### What to work on
Retype everything in the data from the line containing "What do you see at coordinates (124, 375)" down to the line containing "I want to click on last-price-value: 0.0011315, so", both of those lines included, with no changes.
· · ·
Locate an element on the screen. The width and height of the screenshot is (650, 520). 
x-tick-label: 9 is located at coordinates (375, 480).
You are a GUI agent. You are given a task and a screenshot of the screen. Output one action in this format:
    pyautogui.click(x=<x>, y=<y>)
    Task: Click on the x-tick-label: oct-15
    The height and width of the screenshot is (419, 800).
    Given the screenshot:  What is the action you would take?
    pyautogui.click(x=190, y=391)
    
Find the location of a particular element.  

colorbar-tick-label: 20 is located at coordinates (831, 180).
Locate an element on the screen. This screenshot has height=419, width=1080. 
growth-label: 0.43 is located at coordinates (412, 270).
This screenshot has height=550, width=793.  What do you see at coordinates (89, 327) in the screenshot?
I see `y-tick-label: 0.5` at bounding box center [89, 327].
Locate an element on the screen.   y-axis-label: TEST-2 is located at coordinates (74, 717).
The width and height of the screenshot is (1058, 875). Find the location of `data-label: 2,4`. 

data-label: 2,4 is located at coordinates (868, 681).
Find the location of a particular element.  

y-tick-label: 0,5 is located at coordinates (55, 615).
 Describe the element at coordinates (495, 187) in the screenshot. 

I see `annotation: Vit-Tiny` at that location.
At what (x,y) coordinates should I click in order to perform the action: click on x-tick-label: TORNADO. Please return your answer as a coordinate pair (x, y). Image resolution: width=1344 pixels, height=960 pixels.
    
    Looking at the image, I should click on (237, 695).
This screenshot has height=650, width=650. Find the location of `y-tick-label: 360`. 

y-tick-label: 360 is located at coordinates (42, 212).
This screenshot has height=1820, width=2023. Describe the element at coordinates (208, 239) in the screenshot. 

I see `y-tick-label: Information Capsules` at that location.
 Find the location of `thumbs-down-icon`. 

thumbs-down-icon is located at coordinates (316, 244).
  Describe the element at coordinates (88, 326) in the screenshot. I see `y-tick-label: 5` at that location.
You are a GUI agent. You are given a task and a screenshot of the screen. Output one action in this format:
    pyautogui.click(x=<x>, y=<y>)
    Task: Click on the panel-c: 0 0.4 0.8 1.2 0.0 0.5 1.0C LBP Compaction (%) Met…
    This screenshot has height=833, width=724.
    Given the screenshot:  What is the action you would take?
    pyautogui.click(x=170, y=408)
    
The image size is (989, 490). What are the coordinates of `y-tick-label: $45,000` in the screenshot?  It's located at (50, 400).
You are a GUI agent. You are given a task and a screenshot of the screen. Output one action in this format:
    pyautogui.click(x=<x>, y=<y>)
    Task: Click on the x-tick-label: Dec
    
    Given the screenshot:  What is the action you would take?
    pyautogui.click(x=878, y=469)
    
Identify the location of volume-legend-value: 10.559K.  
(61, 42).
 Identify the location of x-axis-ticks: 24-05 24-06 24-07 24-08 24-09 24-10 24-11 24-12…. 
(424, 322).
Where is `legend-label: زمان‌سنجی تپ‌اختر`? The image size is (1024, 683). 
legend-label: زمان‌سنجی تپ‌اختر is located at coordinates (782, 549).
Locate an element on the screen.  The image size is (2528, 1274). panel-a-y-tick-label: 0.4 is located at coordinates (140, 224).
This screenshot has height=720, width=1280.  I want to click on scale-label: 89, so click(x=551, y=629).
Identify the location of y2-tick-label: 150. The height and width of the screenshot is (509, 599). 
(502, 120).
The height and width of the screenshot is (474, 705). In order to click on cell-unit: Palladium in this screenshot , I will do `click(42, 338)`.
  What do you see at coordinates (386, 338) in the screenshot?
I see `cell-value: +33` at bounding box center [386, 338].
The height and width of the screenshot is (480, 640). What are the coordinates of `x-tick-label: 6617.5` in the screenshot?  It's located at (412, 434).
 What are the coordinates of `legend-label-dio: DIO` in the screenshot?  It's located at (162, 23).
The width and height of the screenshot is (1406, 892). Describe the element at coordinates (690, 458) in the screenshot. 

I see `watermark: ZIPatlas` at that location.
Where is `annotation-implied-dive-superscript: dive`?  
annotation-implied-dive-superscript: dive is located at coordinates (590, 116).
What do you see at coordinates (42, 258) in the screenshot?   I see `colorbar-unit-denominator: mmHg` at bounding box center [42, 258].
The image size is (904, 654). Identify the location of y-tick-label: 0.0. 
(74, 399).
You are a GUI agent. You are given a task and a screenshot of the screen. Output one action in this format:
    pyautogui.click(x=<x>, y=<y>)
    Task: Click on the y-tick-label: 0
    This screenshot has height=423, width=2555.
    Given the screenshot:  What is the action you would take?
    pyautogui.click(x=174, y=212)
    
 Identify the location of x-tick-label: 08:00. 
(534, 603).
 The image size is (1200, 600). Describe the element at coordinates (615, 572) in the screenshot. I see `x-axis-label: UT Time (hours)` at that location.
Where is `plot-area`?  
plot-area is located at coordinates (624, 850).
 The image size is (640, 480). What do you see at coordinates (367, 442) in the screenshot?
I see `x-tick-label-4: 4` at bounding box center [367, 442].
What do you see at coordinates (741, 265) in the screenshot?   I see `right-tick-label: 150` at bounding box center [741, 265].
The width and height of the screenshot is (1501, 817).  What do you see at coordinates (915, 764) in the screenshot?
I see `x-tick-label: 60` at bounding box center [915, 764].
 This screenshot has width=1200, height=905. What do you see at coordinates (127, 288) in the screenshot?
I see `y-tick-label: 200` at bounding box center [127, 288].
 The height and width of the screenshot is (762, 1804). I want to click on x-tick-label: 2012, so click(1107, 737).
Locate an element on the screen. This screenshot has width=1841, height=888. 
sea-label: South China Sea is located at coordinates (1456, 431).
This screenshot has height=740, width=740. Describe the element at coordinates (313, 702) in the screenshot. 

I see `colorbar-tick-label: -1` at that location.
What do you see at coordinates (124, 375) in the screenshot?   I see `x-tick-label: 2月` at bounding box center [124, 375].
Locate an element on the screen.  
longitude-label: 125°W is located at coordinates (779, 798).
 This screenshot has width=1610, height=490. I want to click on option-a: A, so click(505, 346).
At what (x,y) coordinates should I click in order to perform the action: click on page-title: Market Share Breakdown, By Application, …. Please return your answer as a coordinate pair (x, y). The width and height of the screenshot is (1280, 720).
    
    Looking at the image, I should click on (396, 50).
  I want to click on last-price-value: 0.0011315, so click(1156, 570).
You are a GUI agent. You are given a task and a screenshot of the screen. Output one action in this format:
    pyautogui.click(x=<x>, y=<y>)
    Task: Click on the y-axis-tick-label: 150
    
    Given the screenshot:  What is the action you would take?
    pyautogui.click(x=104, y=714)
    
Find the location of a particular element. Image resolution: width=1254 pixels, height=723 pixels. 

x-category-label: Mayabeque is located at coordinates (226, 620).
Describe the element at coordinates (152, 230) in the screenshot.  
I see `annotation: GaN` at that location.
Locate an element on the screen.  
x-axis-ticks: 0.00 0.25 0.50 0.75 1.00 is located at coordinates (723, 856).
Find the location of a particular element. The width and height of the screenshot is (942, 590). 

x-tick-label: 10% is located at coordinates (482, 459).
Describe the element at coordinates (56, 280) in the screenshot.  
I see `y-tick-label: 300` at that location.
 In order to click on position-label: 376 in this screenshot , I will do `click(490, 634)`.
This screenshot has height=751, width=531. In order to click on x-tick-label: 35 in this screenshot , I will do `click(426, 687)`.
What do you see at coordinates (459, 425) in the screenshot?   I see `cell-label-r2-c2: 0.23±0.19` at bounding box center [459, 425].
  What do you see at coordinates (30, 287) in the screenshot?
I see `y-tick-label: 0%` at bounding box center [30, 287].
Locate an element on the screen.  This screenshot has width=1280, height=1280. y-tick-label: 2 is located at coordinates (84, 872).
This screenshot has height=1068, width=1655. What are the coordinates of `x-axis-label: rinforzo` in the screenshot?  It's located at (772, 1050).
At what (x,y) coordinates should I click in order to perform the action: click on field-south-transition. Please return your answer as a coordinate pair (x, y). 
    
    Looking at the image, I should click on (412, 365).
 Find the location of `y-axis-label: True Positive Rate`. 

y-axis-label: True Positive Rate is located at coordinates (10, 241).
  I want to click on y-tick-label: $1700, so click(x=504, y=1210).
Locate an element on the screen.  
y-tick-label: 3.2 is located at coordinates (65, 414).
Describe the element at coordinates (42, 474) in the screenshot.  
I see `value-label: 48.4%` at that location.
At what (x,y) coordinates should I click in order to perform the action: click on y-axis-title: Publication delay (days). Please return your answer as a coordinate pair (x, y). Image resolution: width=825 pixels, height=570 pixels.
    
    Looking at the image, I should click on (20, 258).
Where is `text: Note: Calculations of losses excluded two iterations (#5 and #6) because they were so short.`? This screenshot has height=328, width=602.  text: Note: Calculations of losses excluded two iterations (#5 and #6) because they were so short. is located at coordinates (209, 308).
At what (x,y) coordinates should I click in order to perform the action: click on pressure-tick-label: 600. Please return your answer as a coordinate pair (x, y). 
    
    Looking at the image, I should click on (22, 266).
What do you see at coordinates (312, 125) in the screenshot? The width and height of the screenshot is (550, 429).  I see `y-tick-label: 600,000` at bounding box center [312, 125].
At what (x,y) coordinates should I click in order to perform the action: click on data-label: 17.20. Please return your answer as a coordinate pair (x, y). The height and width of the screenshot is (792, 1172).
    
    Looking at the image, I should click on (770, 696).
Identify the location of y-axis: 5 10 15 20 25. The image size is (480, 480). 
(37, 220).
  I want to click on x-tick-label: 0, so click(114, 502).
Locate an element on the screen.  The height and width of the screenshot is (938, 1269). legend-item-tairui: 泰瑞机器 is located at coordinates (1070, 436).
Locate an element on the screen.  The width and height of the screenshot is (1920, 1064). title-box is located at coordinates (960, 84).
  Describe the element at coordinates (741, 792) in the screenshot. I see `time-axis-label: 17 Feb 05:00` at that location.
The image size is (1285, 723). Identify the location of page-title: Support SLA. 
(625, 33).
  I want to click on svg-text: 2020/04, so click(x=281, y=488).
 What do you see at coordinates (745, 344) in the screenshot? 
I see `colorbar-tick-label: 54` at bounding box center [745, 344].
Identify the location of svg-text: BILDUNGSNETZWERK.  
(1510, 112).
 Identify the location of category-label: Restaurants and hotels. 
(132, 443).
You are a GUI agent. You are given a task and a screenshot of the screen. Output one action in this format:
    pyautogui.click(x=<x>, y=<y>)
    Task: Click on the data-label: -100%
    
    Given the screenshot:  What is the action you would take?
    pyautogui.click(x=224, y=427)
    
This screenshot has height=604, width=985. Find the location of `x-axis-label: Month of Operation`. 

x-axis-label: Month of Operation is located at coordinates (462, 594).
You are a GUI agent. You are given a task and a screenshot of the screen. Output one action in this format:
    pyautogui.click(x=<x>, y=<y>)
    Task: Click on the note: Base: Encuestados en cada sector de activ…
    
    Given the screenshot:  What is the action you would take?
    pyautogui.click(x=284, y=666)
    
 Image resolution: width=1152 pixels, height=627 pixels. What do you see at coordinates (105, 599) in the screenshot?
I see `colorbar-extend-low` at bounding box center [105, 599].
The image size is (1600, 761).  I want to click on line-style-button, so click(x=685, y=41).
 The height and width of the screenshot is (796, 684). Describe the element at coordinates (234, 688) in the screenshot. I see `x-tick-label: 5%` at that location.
· · ·
### Exercise answer
What do you see at coordinates (124, 375) in the screenshot?   I see `x-tick-label: 2月` at bounding box center [124, 375].
Locate an element on the screen.  
longitude-label: 125°W is located at coordinates (779, 798).
 This screenshot has width=1610, height=490. I want to click on option-a: A, so click(505, 346).
At what (x,y) coordinates should I click in order to perform the action: click on page-title: Market Share Breakdown, By Application, …. Please return your answer as a coordinate pair (x, y). The width and height of the screenshot is (1280, 720).
    
    Looking at the image, I should click on (396, 50).
  I want to click on last-price-value: 0.0011315, so click(1156, 570).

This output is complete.